== Recorded data ==
## Begin
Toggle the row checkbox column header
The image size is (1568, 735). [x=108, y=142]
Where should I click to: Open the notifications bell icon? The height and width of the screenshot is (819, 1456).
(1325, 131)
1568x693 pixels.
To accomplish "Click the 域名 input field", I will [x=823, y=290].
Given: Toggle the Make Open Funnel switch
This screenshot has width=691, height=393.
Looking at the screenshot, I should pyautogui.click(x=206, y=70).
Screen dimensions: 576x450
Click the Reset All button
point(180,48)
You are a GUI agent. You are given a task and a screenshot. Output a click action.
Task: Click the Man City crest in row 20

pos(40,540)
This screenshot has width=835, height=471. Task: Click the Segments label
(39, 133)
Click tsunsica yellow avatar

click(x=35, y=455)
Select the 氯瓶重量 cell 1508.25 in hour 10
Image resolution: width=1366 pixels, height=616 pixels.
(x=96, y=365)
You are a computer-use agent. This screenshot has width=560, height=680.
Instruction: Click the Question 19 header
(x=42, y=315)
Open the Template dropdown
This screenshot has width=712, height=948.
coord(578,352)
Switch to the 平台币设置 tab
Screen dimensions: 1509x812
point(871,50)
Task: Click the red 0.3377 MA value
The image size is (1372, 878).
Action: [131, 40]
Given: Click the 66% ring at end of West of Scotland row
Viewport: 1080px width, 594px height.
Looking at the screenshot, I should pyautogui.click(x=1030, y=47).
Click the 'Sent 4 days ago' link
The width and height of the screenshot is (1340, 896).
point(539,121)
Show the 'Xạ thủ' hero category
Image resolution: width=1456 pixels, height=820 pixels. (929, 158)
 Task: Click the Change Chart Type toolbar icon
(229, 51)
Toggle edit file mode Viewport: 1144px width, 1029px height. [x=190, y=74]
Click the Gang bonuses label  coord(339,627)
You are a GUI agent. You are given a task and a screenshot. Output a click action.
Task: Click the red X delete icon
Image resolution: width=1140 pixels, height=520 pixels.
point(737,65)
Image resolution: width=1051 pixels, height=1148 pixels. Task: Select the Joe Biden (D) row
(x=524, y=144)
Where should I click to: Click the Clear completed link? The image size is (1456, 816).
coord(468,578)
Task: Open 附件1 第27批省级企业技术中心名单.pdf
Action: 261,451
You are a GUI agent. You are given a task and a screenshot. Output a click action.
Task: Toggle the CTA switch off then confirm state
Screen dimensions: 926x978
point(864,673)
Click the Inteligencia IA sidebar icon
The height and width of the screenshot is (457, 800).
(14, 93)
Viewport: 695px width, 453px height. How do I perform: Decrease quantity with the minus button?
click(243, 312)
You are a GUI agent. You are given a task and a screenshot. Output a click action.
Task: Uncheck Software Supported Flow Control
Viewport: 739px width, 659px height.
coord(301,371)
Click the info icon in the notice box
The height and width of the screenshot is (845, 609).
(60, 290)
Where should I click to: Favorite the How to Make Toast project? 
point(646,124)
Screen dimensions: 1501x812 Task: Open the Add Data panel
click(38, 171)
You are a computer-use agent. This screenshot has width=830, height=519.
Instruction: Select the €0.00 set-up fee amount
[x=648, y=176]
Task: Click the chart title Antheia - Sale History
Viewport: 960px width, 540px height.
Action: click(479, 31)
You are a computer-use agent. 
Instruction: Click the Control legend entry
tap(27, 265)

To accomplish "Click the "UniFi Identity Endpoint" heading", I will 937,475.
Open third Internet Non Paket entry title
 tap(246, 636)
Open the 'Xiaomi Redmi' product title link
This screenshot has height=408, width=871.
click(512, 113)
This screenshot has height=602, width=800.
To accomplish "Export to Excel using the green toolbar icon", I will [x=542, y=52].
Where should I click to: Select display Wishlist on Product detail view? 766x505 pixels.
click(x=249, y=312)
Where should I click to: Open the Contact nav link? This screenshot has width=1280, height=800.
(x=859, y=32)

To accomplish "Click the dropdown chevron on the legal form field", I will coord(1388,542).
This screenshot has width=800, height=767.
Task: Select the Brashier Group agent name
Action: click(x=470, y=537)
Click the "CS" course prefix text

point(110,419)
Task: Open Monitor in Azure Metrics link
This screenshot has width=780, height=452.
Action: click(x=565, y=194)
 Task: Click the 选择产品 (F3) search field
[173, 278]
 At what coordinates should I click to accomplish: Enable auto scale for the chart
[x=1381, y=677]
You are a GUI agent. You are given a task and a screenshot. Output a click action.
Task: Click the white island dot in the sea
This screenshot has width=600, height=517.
## End
== Prompt ==
Reproduce the items above word for word, starting at the line that contains "Toggle edit file" and ending after the line that contains "point(646,124)".

== Problem solution ==
Toggle edit file mode Viewport: 1144px width, 1029px height. [x=190, y=74]
Click the Gang bonuses label  coord(339,627)
You are a GUI agent. You are given a task and a screenshot. Output a click action.
Task: Click the red X delete icon
Image resolution: width=1140 pixels, height=520 pixels.
point(737,65)
Image resolution: width=1051 pixels, height=1148 pixels. Task: Select the Joe Biden (D) row
(x=524, y=144)
Where should I click to: Click the Clear completed link? The image size is (1456, 816).
coord(468,578)
Task: Open 附件1 第27批省级企业技术中心名单.pdf
Action: 261,451
You are a GUI agent. You are given a task and a screenshot. Output a click action.
Task: Toggle the CTA switch off then confirm state
Screen dimensions: 926x978
point(864,673)
Click the Inteligencia IA sidebar icon
The height and width of the screenshot is (457, 800).
(14, 93)
Viewport: 695px width, 453px height. How do I perform: Decrease quantity with the minus button?
click(243, 312)
You are a GUI agent. You are given a task and a screenshot. Output a click action.
Task: Uncheck Software Supported Flow Control
Viewport: 739px width, 659px height.
coord(301,371)
Click the info icon in the notice box
The height and width of the screenshot is (845, 609).
(60, 290)
Where should I click to: Favorite the How to Make Toast project? 
point(646,124)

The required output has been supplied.